--- AVAILABLE DATA ---

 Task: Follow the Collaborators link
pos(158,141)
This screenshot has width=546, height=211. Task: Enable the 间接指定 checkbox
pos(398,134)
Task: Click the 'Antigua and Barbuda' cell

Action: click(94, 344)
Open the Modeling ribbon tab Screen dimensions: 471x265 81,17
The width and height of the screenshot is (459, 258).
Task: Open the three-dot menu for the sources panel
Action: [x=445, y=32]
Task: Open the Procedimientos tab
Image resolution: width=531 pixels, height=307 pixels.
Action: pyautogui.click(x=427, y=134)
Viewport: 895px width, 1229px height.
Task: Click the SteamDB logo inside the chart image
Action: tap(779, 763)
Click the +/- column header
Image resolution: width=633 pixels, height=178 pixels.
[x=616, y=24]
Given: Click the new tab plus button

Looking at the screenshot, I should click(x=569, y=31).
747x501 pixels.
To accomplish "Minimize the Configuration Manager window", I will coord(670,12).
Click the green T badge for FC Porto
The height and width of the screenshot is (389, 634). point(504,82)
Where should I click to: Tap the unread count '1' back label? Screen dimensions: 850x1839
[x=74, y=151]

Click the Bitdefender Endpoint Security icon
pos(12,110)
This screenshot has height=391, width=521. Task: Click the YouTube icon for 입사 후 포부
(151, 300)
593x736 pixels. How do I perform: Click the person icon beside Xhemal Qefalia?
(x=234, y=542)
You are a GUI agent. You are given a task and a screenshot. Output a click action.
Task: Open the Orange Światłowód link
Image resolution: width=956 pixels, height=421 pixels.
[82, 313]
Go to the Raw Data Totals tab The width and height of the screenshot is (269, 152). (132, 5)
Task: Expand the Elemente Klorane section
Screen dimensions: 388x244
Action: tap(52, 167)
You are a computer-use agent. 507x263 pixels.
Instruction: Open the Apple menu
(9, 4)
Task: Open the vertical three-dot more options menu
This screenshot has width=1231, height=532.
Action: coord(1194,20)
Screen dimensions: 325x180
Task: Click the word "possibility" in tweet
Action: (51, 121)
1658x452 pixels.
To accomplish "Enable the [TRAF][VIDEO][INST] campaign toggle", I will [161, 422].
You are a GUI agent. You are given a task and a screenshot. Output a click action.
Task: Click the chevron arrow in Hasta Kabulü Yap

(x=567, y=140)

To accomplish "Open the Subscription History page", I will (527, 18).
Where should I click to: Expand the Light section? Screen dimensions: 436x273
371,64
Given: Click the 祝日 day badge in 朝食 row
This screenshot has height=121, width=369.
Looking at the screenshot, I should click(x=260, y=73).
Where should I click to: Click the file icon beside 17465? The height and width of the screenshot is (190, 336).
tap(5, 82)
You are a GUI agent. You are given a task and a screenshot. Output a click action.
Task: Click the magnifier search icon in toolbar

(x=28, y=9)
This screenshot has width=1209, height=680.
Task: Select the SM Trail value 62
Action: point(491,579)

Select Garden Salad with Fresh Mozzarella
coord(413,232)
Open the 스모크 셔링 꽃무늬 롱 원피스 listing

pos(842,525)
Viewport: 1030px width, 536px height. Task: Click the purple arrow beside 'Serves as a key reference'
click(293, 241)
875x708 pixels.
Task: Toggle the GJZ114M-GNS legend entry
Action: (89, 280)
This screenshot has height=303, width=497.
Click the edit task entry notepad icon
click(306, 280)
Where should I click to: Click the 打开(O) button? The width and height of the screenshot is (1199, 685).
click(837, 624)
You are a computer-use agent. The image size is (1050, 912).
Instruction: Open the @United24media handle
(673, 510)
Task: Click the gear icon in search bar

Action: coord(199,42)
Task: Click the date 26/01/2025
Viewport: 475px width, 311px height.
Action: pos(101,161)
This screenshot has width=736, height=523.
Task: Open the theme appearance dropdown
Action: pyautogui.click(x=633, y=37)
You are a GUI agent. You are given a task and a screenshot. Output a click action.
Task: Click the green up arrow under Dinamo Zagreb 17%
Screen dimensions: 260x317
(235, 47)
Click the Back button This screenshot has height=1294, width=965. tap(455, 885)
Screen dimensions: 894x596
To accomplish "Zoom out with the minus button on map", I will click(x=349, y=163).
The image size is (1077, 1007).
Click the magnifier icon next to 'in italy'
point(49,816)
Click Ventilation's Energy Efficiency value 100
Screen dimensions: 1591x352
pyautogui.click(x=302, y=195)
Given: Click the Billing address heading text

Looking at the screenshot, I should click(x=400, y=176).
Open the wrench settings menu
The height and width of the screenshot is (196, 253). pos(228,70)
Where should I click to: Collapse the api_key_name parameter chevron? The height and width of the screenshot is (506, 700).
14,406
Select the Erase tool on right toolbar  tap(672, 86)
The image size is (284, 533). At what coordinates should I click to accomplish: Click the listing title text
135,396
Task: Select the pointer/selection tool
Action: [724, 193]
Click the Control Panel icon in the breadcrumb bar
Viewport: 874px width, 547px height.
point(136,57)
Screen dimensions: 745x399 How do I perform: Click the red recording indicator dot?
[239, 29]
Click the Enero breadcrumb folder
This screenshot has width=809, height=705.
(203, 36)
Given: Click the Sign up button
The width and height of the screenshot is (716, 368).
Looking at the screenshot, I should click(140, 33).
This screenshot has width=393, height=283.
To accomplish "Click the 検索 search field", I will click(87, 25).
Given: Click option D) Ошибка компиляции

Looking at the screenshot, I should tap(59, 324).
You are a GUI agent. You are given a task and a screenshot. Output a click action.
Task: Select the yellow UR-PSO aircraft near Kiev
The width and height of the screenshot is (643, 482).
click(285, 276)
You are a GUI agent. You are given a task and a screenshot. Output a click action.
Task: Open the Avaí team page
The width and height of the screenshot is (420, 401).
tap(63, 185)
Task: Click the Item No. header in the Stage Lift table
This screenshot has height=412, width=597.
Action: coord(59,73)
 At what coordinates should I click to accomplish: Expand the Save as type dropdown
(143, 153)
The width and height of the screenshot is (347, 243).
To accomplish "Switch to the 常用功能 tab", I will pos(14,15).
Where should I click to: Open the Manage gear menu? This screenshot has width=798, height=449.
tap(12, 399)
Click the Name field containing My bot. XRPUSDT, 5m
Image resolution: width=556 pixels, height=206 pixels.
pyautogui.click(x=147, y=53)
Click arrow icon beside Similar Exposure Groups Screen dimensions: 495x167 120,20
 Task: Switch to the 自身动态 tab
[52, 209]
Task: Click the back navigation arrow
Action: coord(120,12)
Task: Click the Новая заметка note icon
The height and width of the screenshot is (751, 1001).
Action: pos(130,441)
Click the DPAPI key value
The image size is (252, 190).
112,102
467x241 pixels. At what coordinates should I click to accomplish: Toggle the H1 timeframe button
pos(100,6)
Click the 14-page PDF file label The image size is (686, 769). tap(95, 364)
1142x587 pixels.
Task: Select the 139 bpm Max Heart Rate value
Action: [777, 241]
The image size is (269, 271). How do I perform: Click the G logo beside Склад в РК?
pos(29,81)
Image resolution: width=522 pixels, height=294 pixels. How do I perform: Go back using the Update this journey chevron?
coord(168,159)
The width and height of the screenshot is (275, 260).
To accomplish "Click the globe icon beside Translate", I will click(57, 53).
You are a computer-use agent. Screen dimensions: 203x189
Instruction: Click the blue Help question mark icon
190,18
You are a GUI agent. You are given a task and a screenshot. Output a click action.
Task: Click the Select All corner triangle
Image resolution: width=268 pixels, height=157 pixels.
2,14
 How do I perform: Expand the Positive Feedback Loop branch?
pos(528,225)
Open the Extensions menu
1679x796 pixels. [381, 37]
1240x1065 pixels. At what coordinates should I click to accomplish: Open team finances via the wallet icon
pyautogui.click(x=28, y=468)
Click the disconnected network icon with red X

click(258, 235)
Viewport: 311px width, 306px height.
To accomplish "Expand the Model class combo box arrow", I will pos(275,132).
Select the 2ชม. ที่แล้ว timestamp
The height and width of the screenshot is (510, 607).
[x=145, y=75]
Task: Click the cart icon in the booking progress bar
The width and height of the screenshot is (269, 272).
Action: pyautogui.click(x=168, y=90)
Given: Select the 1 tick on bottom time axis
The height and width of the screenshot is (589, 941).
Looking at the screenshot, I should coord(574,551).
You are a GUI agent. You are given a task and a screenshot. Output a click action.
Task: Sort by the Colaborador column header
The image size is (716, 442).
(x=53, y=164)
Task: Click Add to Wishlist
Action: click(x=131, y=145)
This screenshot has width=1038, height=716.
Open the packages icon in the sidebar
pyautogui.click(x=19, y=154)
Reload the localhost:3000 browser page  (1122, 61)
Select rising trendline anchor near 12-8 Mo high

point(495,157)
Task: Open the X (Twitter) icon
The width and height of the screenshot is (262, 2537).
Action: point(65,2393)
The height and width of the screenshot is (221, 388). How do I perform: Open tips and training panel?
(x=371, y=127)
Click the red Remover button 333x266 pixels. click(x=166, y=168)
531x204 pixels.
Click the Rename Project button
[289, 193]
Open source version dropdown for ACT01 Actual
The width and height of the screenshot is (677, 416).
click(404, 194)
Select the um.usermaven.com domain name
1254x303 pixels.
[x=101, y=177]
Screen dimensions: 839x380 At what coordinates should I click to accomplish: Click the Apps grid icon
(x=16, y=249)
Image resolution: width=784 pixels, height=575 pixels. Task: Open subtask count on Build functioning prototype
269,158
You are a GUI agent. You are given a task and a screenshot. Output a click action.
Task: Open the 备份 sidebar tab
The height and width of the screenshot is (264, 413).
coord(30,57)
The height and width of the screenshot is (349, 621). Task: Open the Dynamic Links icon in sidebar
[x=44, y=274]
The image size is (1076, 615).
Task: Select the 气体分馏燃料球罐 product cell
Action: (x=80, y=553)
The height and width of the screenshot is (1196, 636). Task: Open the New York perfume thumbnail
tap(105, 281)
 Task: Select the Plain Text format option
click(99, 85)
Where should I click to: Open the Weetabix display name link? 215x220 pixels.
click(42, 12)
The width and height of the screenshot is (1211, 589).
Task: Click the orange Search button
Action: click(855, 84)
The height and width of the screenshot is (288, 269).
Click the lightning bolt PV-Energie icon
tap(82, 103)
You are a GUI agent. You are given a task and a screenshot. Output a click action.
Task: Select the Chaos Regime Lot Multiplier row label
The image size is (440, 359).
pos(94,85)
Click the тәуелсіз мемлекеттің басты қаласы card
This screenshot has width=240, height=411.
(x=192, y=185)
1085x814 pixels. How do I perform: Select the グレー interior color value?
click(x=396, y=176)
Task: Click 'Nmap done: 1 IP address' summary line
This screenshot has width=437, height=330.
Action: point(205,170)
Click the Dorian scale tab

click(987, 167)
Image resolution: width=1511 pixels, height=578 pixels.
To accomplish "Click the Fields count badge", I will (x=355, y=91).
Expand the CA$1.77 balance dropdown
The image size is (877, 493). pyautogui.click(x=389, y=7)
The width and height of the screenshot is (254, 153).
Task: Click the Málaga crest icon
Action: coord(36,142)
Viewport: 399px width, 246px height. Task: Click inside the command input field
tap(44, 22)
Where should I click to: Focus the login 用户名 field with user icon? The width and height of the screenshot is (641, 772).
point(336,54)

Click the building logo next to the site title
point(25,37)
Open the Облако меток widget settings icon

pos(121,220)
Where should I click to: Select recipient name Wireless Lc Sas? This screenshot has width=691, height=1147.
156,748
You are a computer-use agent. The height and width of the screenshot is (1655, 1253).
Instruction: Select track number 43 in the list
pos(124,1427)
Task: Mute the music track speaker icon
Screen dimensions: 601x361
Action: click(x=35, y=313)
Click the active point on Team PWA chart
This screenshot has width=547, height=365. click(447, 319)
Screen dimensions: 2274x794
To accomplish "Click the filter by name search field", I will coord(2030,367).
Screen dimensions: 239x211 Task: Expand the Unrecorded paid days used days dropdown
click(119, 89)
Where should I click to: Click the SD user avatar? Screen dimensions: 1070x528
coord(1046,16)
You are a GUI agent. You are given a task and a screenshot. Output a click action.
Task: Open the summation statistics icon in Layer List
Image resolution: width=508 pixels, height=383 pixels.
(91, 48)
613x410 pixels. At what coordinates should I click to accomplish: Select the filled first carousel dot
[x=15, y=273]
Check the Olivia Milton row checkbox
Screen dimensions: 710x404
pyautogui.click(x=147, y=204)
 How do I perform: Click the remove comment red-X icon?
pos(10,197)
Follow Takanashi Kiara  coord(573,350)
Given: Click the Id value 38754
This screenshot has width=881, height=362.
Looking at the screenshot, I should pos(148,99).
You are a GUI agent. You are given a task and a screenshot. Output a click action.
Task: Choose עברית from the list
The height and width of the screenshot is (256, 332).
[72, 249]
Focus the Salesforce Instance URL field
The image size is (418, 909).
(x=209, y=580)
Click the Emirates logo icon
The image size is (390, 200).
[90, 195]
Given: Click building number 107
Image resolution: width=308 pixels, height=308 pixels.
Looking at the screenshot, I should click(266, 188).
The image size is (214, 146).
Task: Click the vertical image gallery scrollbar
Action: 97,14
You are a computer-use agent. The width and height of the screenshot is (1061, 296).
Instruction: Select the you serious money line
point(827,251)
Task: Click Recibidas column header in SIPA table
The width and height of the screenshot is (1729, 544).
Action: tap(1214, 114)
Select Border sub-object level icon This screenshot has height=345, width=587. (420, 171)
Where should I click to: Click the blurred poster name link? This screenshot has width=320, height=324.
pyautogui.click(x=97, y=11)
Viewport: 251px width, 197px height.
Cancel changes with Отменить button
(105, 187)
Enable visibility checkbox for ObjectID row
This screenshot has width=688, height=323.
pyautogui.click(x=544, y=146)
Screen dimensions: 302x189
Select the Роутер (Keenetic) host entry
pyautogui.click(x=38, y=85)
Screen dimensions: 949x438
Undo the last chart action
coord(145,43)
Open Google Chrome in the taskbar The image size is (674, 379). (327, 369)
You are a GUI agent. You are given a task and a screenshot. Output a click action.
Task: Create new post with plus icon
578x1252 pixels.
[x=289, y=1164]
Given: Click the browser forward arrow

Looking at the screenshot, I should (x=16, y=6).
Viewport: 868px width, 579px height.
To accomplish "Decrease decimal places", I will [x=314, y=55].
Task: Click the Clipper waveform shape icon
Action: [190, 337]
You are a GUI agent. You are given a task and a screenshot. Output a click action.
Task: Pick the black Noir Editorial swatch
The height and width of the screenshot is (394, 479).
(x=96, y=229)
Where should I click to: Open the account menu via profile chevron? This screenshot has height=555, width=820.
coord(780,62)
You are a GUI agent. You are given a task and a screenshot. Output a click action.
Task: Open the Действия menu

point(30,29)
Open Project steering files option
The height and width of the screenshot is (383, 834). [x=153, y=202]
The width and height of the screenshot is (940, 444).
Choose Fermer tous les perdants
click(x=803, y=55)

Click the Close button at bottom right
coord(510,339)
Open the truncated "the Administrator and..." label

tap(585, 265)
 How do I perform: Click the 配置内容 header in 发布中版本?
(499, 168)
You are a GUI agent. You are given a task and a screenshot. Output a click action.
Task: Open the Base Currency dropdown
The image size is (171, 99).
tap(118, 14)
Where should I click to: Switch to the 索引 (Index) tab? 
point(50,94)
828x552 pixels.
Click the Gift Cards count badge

---

TRY IT: Check each line of the records above for "computer", and copy those that have it.

RESULT:
You are a computer-use agent. 507x263 pixels.
You are a computer-use agent. The image size is (1050, 912).
You are a computer-use agent. Screen dimensions: 203x189
You are a computer-use agent. The height and width of the screenshot is (1655, 1253).
You are a computer-use agent. The width and height of the screenshot is (1061, 296).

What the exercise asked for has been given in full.